Short problem a –
Copy the lathe chuck thread word for word, from "I have a 7 x" up to and including "them out etc.".
===== Source document
# Quick Change Chuck for Chinese Lathe?



## Steammodels (Feb 9, 2022)

I have a 7 x 14 Kommberg Lathe, which is similar to the general clones that we all know and love/hate. I'm quite happy with it, but for the stuff I do I have to change between my 3" 3 Jaw, 4" 4 Jaw and ER32 Collet holder seemingly a lot. Changing chucks is a fiddly process, spinning the 6mm nuts on and off, generally dropping them into the chip tray and having to fish them out etc. 

Does anyone make, or have a design for, a quick connect system that would let me switch chucks easily? Preferably something that doesn't cost more than the lathe, and still allows full spindle access?


----------



## markba633csi (Feb 10, 2022)

Yes it's called either a camlock spindle or a threaded one, neither of which you can have with that particular lathe unfortunately. 
Maybe time for another lathe?


----------



## Aaron_W (Feb 10, 2022)

I think camlock is out, at least not without a great deal of effort, plus there really isn't a camlock I know of that would be appropriate for a lathe smaller than 10" (smallest D1-3 chuck I can find is 6").

I would think a threaded adaptor would be possible though at the cost of an inch or two of centers distance. Maybe a little added run out, but if the adaptor was made on the lathe accuracy should remain pretty good. I would think 3/4"-16 or 1"-10 would be preferred since there is a lot of small lathe tooling for those threads (Sherline, Taig, 6" Atlas / Craftsman etc). 1"-8 is used on some older Craftsman and is a common wood lathe spindle so depending on needs might be desirable.

Of course the existing chucks you already have will not be compatible with a threaded spindle. You could of course still use them, but then you are back to the bolt on solution you are looking to get away from. 

I'm kind of surprised that with the popularity of the 7" lathes and all the mods out there, that nobody has addressed this issue.


----------



## markba633csi (Feb 10, 2022)

Simply put, these lathes are marketed (I think) to folks who intend to use the supplied chuck most often, with infrequent chuck swaps. 
You might could make an adapter, but like Aaron said you would need to buy new chucks


----------



## kd4gij (Feb 10, 2022)

What is the spindle taper on your lathe?


----------



## Steammodels (Feb 10, 2022)

kd4gij said:


> What is the spindle taper on your lathe?



MT-3


Sent from my iPad using Tapatalk


----------



## Steammodels (Feb 10, 2022)

“I'm kind of surprised that with the popularity of the 7" lathes and all the mods out there, that nobody has addressed this issue.”
==========
===== Supplied entries
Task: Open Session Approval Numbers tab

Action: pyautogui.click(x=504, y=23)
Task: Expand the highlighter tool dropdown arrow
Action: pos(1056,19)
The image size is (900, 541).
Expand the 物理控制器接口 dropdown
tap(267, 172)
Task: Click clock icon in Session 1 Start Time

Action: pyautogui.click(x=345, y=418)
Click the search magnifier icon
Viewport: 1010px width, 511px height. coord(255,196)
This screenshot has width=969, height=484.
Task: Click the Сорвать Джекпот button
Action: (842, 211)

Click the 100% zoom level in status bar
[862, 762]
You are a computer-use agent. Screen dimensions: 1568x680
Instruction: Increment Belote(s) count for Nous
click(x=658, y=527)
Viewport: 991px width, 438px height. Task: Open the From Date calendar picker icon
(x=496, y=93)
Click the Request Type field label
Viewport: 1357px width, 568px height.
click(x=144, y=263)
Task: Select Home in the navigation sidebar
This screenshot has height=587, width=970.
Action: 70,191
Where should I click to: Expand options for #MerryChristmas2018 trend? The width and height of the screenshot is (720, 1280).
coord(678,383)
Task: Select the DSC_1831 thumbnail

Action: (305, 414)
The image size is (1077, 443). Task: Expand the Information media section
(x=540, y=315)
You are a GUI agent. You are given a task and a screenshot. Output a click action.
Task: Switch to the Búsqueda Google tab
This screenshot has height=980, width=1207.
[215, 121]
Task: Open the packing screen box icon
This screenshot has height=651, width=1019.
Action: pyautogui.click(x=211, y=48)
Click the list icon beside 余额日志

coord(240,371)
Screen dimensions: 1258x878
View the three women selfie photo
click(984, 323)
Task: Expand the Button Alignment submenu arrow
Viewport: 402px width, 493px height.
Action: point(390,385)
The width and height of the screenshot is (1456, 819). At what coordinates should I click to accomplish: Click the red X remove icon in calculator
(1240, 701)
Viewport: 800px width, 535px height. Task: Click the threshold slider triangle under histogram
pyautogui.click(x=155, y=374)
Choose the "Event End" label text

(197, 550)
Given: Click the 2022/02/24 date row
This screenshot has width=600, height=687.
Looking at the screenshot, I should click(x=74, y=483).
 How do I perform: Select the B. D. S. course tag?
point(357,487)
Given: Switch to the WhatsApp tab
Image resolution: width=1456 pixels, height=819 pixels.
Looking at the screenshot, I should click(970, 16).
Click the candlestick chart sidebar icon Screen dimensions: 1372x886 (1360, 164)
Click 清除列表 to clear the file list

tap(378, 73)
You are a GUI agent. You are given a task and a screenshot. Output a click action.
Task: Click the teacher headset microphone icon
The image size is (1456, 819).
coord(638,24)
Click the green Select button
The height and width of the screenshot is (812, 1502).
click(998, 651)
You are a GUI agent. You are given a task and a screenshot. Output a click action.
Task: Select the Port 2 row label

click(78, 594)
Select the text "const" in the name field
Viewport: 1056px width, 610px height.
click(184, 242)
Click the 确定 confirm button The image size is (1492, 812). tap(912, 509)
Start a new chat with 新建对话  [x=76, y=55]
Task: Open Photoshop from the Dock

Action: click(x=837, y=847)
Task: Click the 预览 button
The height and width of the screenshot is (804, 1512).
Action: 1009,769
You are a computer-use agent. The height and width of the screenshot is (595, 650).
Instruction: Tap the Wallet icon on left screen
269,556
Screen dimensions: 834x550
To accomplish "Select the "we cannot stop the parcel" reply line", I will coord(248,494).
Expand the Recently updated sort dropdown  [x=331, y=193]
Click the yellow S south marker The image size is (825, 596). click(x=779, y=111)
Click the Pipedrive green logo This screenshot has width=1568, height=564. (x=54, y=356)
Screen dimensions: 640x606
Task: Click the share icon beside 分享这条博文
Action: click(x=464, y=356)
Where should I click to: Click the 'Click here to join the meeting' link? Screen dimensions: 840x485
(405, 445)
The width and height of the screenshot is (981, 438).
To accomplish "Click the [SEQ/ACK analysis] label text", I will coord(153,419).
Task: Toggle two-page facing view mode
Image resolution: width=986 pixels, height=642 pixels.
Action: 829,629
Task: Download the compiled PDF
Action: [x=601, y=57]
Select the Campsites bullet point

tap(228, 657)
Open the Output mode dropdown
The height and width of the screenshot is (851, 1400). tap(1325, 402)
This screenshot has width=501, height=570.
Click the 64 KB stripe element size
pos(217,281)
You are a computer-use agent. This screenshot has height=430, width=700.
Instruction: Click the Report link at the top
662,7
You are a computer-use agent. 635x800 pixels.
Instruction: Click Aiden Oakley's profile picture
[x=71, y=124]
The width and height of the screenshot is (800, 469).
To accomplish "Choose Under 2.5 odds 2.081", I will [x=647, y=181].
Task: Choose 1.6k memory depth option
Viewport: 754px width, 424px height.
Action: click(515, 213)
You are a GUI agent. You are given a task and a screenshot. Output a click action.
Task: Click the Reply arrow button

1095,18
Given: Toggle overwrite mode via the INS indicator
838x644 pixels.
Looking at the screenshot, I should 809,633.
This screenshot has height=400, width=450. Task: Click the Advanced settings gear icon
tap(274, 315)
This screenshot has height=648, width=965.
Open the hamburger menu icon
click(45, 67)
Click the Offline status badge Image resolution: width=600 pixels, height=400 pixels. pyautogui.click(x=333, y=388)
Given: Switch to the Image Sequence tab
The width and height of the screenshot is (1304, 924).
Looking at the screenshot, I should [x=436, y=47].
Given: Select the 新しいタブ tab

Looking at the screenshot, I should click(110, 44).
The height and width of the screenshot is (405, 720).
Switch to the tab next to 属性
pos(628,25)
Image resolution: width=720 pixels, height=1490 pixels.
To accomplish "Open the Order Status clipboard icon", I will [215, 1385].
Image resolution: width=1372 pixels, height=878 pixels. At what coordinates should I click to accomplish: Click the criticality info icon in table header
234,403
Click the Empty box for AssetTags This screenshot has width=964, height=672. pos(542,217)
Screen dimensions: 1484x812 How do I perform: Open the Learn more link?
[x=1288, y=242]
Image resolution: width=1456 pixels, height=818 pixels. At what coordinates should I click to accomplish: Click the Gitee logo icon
==========
Short problem b –
In the rows, reproduce the lines from the line with "Click the Pipedrive" up to and including the line with "will [x=647, y=181].", word for word.

Written answer a –
I have a 7 x 14 Kommberg Lathe, which is similar to the general clones that we all know and love/hate. I'm quite happy with it, but for the stuff I do I have to change between my 3" 3 Jaw, 4" 4 Jaw and ER32 Collet holder seemingly a lot. Changing chucks is a fiddly process, spinning the 6mm nuts on and off, generally dropping them into the chip tray and having to fish them out etc.

Written answer b –
Click the Pipedrive green logo This screenshot has width=1568, height=564. (x=54, y=356)
Screen dimensions: 640x606
Task: Click the share icon beside 分享这条博文
Action: click(x=464, y=356)
Where should I click to: Click the 'Click here to join the meeting' link? Screen dimensions: 840x485
(405, 445)
The width and height of the screenshot is (981, 438).
To accomplish "Click the [SEQ/ACK analysis] label text", I will coord(153,419).
Task: Toggle two-page facing view mode
Image resolution: width=986 pixels, height=642 pixels.
Action: 829,629
Task: Download the compiled PDF
Action: [x=601, y=57]
Select the Campsites bullet point

tap(228, 657)
Open the Output mode dropdown
The height and width of the screenshot is (851, 1400). tap(1325, 402)
This screenshot has width=501, height=570.
Click the 64 KB stripe element size
pos(217,281)
You are a computer-use agent. This screenshot has height=430, width=700.
Instruction: Click the Report link at the top
662,7
You are a computer-use agent. 635x800 pixels.
Instruction: Click Aiden Oakley's profile picture
[x=71, y=124]
The width and height of the screenshot is (800, 469).
To accomplish "Choose Under 2.5 odds 2.081", I will [x=647, y=181].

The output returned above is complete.